▶ Problem description: Each line from the beginning of the entries below through the line that includes "1425x691 pixels." must be returned exactly as given.

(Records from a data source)
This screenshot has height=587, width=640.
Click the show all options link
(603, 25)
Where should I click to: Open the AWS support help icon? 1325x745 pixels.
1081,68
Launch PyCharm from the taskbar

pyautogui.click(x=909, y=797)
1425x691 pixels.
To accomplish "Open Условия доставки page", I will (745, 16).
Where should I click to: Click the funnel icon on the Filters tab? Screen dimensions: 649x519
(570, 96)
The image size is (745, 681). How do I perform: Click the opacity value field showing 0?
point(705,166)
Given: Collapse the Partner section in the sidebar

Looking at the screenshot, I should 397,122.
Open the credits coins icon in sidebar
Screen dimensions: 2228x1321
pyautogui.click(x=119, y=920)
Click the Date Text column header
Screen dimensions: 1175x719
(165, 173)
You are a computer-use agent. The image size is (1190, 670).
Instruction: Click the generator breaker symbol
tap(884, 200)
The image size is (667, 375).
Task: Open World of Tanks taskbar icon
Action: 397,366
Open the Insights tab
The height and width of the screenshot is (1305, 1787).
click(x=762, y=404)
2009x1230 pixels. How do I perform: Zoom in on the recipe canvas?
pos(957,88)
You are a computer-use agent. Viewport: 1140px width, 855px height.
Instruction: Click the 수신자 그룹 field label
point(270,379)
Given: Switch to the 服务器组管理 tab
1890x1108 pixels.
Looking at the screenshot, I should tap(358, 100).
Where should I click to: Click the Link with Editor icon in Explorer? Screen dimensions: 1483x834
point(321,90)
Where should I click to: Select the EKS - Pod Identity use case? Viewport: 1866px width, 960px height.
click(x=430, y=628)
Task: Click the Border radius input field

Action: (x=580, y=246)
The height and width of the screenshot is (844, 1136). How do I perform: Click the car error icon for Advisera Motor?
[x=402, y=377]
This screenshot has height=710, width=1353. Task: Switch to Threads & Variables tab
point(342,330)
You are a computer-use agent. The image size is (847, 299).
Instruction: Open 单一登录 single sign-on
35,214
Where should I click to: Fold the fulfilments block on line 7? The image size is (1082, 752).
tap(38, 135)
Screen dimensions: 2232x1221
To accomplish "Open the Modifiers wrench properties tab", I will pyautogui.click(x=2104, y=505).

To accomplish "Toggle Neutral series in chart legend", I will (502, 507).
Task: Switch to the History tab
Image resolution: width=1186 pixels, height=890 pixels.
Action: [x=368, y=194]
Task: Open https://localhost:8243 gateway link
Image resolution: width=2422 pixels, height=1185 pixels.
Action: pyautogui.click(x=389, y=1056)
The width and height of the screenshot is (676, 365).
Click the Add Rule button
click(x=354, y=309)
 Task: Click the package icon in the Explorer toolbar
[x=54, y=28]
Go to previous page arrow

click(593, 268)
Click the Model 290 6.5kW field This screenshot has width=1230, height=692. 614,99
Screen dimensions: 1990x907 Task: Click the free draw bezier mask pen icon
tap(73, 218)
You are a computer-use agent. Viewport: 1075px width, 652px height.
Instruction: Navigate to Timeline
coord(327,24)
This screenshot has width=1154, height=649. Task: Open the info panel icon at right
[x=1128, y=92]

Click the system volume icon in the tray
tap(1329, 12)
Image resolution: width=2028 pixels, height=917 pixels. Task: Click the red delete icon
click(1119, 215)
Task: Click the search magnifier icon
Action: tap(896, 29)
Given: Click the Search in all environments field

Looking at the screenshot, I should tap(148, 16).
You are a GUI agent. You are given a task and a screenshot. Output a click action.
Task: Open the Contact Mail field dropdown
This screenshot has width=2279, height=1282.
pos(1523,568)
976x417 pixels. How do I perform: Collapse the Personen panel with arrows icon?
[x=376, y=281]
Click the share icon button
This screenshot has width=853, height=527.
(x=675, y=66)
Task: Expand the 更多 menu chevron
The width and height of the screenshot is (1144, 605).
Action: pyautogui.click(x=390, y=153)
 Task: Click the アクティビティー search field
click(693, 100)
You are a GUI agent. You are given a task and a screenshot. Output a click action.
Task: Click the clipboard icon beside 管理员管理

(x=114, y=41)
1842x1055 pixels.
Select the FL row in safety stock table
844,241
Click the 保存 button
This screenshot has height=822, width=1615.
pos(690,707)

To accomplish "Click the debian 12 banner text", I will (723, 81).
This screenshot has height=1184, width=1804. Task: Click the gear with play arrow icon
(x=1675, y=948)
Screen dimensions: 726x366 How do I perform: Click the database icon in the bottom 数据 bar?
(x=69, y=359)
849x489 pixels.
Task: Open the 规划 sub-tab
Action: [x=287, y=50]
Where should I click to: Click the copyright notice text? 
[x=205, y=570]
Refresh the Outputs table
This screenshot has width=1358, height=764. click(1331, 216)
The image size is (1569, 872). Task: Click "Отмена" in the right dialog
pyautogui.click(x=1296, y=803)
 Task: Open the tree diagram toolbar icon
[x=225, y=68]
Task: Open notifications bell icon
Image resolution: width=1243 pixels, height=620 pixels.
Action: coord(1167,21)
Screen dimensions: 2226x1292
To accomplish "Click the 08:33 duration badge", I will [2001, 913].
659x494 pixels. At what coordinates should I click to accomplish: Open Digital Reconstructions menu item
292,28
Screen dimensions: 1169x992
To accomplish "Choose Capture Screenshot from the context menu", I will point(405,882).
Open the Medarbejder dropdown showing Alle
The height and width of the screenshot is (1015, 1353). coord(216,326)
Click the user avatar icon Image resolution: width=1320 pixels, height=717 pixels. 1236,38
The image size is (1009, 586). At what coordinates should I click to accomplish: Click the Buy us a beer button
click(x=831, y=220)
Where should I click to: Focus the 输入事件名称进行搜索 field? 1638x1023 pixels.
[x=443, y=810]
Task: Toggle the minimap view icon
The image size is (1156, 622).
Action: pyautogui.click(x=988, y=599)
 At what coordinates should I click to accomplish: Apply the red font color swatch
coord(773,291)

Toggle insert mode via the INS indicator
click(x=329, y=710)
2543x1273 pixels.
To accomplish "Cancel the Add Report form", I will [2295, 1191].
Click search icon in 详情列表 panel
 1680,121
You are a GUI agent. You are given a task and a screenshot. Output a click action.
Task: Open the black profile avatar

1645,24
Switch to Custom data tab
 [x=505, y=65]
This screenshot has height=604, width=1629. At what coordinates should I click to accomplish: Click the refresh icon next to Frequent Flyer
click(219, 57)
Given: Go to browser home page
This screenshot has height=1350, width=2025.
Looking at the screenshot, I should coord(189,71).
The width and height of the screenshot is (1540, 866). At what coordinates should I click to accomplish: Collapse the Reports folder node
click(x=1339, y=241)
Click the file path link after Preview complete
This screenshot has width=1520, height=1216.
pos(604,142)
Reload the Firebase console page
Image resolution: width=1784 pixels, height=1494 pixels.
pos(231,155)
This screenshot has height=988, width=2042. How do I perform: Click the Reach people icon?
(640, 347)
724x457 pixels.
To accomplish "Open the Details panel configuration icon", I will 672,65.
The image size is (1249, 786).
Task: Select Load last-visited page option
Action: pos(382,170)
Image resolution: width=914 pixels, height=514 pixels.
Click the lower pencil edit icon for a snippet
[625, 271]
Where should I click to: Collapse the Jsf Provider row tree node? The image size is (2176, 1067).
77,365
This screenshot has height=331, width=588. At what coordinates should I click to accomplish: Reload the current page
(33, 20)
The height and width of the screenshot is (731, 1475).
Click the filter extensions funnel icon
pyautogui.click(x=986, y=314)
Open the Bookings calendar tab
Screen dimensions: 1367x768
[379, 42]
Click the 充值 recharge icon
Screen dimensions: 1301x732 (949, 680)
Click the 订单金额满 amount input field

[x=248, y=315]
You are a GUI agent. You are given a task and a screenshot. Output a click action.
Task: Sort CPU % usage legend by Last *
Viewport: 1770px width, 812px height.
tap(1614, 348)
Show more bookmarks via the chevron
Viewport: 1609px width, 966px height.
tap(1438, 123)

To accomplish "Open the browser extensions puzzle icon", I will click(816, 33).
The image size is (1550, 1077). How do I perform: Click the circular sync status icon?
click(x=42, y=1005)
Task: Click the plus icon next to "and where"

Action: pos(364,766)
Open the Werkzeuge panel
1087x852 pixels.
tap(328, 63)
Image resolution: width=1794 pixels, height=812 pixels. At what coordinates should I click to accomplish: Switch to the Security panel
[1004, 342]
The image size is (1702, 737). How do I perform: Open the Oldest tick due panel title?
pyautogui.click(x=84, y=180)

▶ The completed task:
This screenshot has height=587, width=640.
Click the show all options link
(603, 25)
Where should I click to: Open the AWS support help icon? 1325x745 pixels.
1081,68
Launch PyCharm from the taskbar

pyautogui.click(x=909, y=797)
1425x691 pixels.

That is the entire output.